**Task goal:**
Write out all the entries word for word, but skip any images.

╭─ Dataset excerpts

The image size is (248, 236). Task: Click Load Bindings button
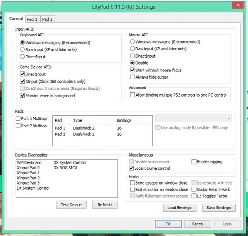coord(179,208)
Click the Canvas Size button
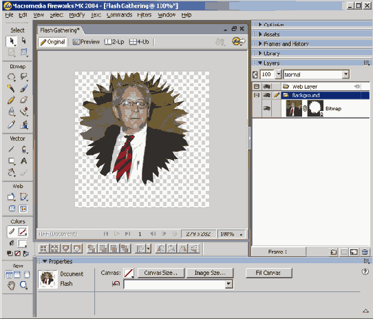 pos(161,273)
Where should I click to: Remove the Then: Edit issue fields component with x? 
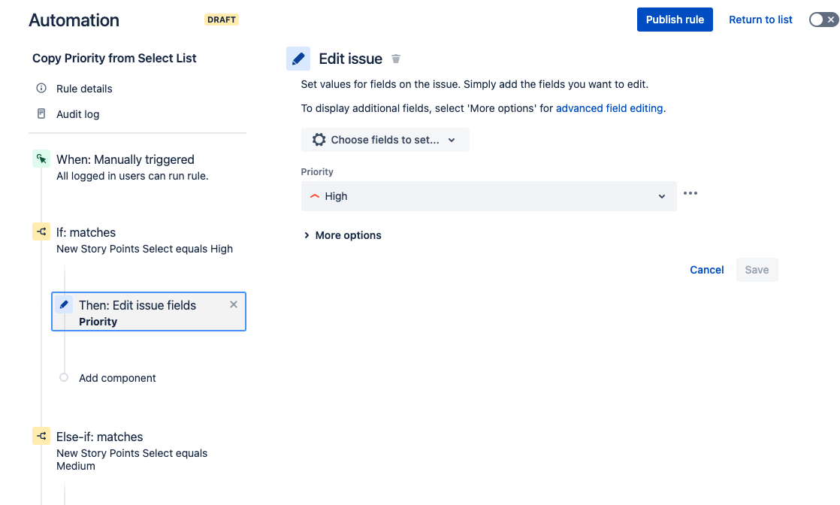click(233, 304)
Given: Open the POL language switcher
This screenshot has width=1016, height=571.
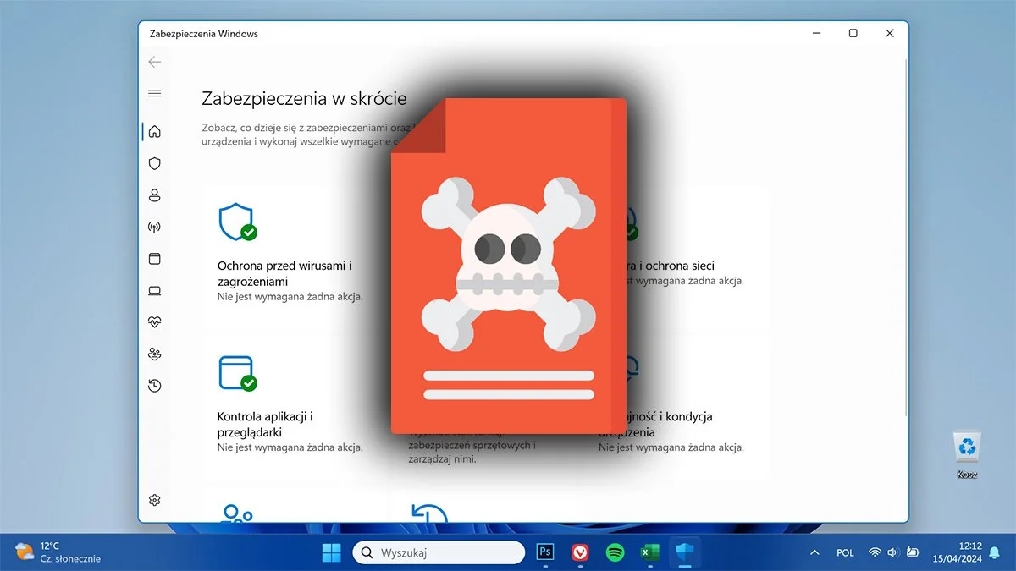Looking at the screenshot, I should pyautogui.click(x=844, y=552).
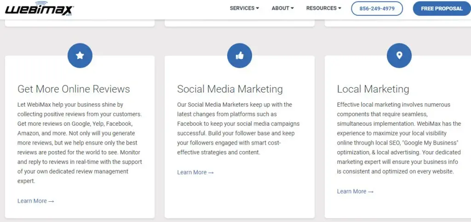Click the 856-249-4979 phone button
The image size is (471, 222).
pyautogui.click(x=377, y=8)
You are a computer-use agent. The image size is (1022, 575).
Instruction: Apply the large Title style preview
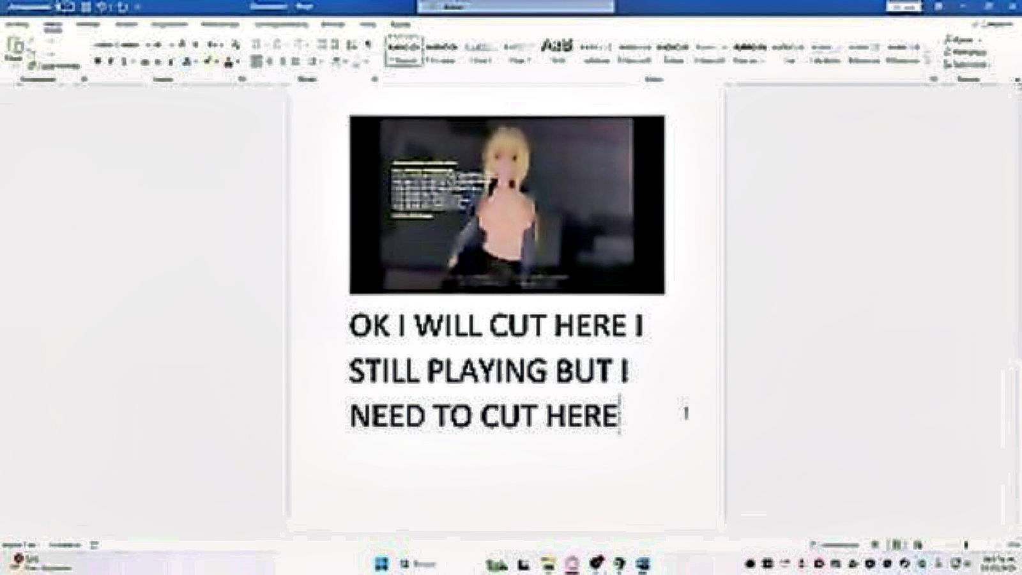click(557, 50)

╰─

**Your response:**
The image size is (248, 236). Task: Click Load Bindings button
coord(179,208)
Click the Canvas Size button
 pos(161,273)
Where should I click to: Remove the Then: Edit issue fields component with x? 
click(233, 304)
Given: Open the POL language switcher
This screenshot has width=1016, height=571.
Looking at the screenshot, I should pyautogui.click(x=844, y=552).
Click the 856-249-4979 phone button
The image size is (471, 222).
pyautogui.click(x=377, y=8)
You are a computer-use agent. The image size is (1022, 575).
Instruction: Apply the large Title style preview
click(557, 50)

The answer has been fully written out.